Roedy Green (
[email protected]) wrote:
: On 17 Sep 2003 21:18:28 GMT, (e-mail address removed) (Robert
: Olofsson) wrote or quoted :
: >Hm, no, I would not say that it is that. For readObject to work
: >correctly a class description is neccessary.
: but why does the name of the class need to appear more than once in
: the file?
Exercise:
1) Create a file with serialized data from some objects you have now
(for example an instance of BuildingInfo(adress, owner))
2) change a variable type (split adress -> street and zip or similar)
3) serialize the new object to another file
4) try to read back both the files.
The format of the classes have changed so you will not be able to read
the first file. However if you peek inside the stream with a special
written readObject you can see which version the file is and get the
adress and add some code that splits it as you want and then creates
an instance of the new version.
For this to work the class description needs to describe the type of
the variables and the name of the variables.
A class description also needs the class name since that is the id for
that structure.
This makes it easy to see why data is the way it is today.
Ok, it should be possible to create a more optimized stream where the
class names are only stored once, however then you would need to store
an id for the String and the String. On average you should probably
save a few bytes (String def: <id> <length> <characters>, class name:
<string id>, variable type: L<string id>, an id would probably be 4
bytes).
The cost of doing this optimization would be a bit extra complexity in
the stream.
Serialized streams are not designed to be the most compressed form of
the data, only a binary compact format, for easy reading and writing.

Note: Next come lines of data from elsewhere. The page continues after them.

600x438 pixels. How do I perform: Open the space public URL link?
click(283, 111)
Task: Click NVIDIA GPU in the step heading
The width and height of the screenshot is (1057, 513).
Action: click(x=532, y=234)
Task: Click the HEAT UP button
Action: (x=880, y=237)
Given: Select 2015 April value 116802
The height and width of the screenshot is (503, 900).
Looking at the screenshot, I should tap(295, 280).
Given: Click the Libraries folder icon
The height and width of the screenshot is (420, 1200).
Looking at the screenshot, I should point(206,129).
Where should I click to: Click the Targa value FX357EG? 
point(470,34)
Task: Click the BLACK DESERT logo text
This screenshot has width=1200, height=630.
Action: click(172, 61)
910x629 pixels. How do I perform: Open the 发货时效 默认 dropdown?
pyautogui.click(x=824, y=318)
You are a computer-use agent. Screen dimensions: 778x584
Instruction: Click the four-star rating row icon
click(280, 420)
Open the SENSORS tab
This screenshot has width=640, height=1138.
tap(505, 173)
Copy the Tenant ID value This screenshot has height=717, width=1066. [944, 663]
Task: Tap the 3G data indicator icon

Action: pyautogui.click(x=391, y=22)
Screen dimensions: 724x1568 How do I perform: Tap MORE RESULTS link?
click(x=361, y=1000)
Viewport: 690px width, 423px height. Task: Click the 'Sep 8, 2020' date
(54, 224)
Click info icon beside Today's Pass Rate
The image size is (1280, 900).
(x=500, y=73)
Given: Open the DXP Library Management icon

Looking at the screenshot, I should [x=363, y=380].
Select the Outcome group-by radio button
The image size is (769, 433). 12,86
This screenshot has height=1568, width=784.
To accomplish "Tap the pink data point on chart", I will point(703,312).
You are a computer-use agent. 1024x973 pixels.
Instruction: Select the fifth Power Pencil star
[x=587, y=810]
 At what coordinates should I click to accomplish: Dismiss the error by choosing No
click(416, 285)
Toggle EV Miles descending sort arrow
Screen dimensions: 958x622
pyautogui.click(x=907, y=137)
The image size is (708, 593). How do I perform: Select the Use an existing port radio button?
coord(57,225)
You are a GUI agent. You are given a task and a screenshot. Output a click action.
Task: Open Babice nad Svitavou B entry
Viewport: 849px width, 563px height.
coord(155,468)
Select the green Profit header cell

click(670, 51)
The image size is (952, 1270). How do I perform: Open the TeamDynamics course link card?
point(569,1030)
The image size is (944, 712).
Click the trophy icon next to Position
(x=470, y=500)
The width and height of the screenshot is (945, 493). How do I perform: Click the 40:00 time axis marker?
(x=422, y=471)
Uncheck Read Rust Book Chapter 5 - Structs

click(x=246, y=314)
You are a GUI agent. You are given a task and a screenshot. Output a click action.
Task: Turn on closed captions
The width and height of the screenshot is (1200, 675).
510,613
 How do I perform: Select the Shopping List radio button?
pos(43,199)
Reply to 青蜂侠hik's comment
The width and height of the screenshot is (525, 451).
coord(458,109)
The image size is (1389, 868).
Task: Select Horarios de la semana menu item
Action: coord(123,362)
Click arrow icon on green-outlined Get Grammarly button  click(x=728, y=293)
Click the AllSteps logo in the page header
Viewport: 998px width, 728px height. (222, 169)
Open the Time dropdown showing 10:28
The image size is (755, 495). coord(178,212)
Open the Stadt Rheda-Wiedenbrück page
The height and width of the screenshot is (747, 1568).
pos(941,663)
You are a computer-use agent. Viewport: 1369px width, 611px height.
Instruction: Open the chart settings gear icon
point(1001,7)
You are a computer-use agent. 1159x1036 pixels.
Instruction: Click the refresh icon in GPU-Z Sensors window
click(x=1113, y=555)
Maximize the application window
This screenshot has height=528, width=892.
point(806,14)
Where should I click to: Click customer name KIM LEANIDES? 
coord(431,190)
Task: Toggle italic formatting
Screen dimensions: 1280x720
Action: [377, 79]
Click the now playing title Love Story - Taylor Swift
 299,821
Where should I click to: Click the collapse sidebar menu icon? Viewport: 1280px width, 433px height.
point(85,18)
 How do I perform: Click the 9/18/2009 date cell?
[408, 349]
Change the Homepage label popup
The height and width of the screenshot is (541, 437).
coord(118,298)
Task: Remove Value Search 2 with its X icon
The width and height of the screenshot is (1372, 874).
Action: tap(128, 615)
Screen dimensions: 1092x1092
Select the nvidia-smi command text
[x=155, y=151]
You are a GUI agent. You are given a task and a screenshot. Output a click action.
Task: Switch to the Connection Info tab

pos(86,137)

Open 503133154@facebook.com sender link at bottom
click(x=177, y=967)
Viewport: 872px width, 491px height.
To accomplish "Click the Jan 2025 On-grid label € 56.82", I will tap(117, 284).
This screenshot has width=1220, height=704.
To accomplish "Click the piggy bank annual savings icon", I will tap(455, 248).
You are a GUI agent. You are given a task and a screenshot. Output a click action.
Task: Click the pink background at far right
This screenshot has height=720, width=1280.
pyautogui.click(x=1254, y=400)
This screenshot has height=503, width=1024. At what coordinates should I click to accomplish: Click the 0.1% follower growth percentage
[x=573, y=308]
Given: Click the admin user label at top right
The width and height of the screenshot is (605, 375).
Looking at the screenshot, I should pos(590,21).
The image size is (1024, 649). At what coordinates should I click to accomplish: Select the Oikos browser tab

If you serialize ~100 objects of 4 classes, maybe you could save
~20-50 bytes, not a big win, (feel free to try it and give me the
exact count). Class descriptions happen only once in a stream so in
this case youd have 4 - 10 class descriptions (java.lang.String will
have one, as will the arrays you have, as will the java.util.HashSet
you have in your objects...). You will have some of the class names
twice, not a big deal.
And as I have stated before If you want your object streams to be even
more compact, wrap the stream in a GZIP(Input|Output)Stream normally
resulting in something like 50% reduction of the size (for the data I
have tried).
/robo